49 states that "software" can "make a technical contribution". That's not true. If one has a computer-controlled washing machine, the (automated) washing process could contain a technical contribution, but the software steering it can't.

59 has good intentions, but on the downside it mixes patentability requirements.

61 is a reprise of the first reading definition of technical contribution, and is very good, although it puts a lot of different things in one amendment (the second part with positive and negative definitions of "field of technology" is also tabled as separate amendments by other members).

60 is the same as 61, except that the former does not contain the last sentence of 61.

57 = 62 = 63 clarifies the relation between "invention", "patentable subject matter", "technical contribution" and "field of technology" (!TRIPs). It is complementary to several of the other definitions in this article. It uses the phrase "field of technology".

58 is quite complex and suffers from the problem that "the patent claim as a whole must comprise technical features" (which can be fulfilled by mentioning a computer somewhere).

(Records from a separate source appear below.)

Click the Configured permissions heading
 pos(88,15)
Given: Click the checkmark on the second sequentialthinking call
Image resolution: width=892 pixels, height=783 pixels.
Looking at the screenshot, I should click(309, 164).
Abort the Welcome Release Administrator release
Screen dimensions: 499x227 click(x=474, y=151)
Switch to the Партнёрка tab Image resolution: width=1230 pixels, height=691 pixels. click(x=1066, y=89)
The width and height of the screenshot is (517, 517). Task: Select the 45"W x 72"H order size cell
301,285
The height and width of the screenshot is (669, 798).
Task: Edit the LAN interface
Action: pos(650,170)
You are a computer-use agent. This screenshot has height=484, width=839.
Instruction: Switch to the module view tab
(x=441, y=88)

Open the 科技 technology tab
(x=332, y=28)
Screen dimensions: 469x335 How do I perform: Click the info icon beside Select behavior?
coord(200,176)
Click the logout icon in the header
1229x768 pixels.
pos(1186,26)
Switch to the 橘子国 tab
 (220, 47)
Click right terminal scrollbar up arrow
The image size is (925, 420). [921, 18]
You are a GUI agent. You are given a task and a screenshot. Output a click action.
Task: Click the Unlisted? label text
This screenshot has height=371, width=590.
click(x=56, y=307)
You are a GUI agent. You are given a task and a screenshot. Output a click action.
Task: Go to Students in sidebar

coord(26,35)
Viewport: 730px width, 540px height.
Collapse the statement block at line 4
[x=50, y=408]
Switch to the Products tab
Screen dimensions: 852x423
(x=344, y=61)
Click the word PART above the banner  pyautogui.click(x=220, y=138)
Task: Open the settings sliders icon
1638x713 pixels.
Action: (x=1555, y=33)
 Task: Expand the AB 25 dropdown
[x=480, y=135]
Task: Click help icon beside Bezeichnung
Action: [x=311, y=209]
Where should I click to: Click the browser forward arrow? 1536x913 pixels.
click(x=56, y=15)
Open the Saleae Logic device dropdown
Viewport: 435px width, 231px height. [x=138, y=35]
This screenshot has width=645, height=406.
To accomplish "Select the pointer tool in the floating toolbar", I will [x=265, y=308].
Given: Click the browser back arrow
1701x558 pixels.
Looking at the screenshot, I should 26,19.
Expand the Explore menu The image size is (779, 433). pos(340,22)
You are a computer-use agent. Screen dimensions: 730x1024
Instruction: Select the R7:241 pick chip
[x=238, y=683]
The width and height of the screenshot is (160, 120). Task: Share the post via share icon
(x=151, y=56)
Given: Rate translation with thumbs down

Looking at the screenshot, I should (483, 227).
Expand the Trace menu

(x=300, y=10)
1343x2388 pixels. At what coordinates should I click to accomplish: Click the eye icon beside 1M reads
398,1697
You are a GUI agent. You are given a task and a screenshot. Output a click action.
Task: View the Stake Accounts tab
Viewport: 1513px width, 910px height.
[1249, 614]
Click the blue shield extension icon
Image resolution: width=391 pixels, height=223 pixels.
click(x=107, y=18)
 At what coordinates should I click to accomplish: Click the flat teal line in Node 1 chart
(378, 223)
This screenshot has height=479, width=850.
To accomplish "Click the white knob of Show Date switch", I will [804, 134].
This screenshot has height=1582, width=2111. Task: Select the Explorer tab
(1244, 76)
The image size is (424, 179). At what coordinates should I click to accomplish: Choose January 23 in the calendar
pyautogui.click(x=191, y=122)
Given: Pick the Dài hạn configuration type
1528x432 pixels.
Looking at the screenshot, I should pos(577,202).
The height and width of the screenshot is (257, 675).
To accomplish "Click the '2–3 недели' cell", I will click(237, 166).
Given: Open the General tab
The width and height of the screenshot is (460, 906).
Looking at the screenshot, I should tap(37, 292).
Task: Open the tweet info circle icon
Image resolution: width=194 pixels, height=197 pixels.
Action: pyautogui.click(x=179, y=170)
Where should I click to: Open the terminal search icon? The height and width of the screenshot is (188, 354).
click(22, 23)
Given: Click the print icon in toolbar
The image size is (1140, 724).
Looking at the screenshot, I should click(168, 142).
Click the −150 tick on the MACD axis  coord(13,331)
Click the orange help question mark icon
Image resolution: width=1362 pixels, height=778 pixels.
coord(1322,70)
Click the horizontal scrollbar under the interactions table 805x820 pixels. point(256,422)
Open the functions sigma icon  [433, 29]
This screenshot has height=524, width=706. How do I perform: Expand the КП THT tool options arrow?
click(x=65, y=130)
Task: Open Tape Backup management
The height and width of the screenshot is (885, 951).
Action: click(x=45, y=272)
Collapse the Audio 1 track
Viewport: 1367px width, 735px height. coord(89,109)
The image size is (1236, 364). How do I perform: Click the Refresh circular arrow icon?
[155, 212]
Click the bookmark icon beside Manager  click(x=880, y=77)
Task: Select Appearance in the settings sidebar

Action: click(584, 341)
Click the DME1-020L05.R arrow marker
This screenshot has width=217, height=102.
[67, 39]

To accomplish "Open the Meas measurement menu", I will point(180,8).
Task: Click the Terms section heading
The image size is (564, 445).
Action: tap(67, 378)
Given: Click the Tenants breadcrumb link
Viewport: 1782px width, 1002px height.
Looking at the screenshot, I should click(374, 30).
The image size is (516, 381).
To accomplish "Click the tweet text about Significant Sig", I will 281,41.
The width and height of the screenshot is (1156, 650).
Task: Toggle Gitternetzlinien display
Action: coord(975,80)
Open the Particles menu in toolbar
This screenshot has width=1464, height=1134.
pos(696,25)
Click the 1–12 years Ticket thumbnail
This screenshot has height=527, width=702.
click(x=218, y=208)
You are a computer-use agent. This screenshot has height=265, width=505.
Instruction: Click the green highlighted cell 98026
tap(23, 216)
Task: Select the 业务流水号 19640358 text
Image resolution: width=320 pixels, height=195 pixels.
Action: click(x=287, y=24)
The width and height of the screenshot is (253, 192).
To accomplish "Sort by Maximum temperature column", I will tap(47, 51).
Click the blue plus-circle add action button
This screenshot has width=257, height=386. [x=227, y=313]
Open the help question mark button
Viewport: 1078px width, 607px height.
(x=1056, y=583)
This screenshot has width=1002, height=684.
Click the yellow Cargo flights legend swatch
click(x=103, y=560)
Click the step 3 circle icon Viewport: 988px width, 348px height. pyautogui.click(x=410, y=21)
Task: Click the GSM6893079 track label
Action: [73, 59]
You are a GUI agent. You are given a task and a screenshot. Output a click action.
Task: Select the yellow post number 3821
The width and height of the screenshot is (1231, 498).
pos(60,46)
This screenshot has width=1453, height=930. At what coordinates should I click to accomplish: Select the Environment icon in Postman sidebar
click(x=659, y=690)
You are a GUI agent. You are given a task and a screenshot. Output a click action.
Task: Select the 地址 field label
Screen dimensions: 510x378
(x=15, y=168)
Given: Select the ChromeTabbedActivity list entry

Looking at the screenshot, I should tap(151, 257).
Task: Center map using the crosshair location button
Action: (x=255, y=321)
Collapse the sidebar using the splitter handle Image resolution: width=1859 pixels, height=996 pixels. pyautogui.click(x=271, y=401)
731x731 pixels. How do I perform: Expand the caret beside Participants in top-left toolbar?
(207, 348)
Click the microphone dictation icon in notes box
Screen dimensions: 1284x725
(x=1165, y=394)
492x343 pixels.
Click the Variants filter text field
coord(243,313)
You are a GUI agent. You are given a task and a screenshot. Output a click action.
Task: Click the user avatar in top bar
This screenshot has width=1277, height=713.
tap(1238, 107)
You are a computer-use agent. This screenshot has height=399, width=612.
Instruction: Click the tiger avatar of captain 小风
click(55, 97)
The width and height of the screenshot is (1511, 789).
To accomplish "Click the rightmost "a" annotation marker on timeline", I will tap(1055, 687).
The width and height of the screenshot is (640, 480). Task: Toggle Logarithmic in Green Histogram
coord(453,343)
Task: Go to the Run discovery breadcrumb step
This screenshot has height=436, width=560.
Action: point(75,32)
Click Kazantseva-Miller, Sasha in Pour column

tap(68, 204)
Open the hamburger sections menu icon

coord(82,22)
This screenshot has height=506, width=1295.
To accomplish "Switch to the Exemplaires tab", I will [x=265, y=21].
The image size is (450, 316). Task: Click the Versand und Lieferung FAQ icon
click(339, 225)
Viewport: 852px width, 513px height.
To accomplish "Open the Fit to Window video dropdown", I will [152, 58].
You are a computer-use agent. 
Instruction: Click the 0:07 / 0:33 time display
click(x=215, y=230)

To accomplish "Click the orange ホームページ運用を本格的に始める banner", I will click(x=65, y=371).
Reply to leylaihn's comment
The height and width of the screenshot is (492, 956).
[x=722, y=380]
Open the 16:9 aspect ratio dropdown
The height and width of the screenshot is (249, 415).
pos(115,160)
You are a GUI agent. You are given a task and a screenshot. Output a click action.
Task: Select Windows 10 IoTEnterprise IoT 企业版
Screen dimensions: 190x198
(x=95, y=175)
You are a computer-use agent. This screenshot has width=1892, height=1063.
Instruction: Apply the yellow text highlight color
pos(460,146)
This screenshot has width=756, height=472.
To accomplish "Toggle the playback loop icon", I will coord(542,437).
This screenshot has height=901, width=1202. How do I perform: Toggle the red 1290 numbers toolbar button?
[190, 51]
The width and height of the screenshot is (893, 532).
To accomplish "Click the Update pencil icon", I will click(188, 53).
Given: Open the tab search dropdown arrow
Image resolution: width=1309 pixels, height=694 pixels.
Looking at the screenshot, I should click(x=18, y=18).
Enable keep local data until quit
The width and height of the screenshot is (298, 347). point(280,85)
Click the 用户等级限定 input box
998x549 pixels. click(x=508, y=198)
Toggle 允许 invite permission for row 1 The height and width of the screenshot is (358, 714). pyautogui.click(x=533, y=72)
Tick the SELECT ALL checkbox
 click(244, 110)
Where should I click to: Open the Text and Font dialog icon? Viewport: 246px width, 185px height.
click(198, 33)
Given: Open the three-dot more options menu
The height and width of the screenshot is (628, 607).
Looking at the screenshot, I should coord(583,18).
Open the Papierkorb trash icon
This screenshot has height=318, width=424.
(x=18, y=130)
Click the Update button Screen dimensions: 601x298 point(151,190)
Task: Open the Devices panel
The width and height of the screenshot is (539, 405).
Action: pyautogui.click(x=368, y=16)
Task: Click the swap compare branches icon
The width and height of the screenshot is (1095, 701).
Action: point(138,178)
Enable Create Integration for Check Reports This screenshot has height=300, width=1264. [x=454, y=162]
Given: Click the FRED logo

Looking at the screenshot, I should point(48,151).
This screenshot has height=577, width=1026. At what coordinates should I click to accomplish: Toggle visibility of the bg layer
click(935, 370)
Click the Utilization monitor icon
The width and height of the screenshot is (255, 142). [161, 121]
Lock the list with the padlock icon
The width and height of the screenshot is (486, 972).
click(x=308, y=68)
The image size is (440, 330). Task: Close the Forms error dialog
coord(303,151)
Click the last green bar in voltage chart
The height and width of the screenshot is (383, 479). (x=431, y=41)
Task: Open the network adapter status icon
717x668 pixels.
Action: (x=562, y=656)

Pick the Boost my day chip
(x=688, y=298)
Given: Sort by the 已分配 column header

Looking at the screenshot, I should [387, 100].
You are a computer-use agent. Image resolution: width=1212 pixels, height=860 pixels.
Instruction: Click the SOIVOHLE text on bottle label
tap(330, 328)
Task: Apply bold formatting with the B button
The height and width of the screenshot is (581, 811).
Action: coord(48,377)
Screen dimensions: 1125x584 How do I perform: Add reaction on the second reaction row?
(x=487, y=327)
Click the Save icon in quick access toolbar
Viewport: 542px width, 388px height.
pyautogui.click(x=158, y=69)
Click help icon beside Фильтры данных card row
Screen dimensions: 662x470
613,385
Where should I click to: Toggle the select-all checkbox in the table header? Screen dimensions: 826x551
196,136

64 also takes a completely new approach to technical contribution and while it contains good ideas and is a definite improvement over the Council version, it is quite complex and not very clear. It also mixes patentability requirements to some extent (technical contribution and novelty).

65 takes it to the other extreme and is extremely simple. On the downside, it does not identify any relation between the invention and the contribution, and can be interpreted as meaning that only the problem must be in a field of technology. 25, while remaining very succinct, fixes those problems.

Article 10 a (new)

| number | submitter | recommendation | text | | 205 | Lehne | - | A technical contribution is present if technical considerations contribute to the solution of a technical problem. A technical contribution is not present if the subject matter claimed in the patent solely consists of discoveries, scientific theories, mathematical methods, aesthetic creations, schemes, rules and methods for performing mental acts, playing games or doing business, programs for computers, or presentations of information, without limitation to new, non-obvious and technical subject matter that can be made or used in any kind of industry. |

This amendment does not really clarify or limit anything. The "technical considerations" are easily fulfilled, because the European Patent Office considers e.g. that if automating a known process provides surprising economy of scale benefits, it is based on considerations of how a computer works.

The second sentence can be circumvented by merely adding the word "computer" to the claims, as the claim then no longer solely consists of "discoveries, ... , programs for computers, ...". It is even dangerous to a certain extent in that it suggests that the exclusion of those subject matters as such in the EPC simply means they may not appear on their own in the claims. Such a limitation would merely require a rewording of the claims, and not constitute any practical limitation whatsoever.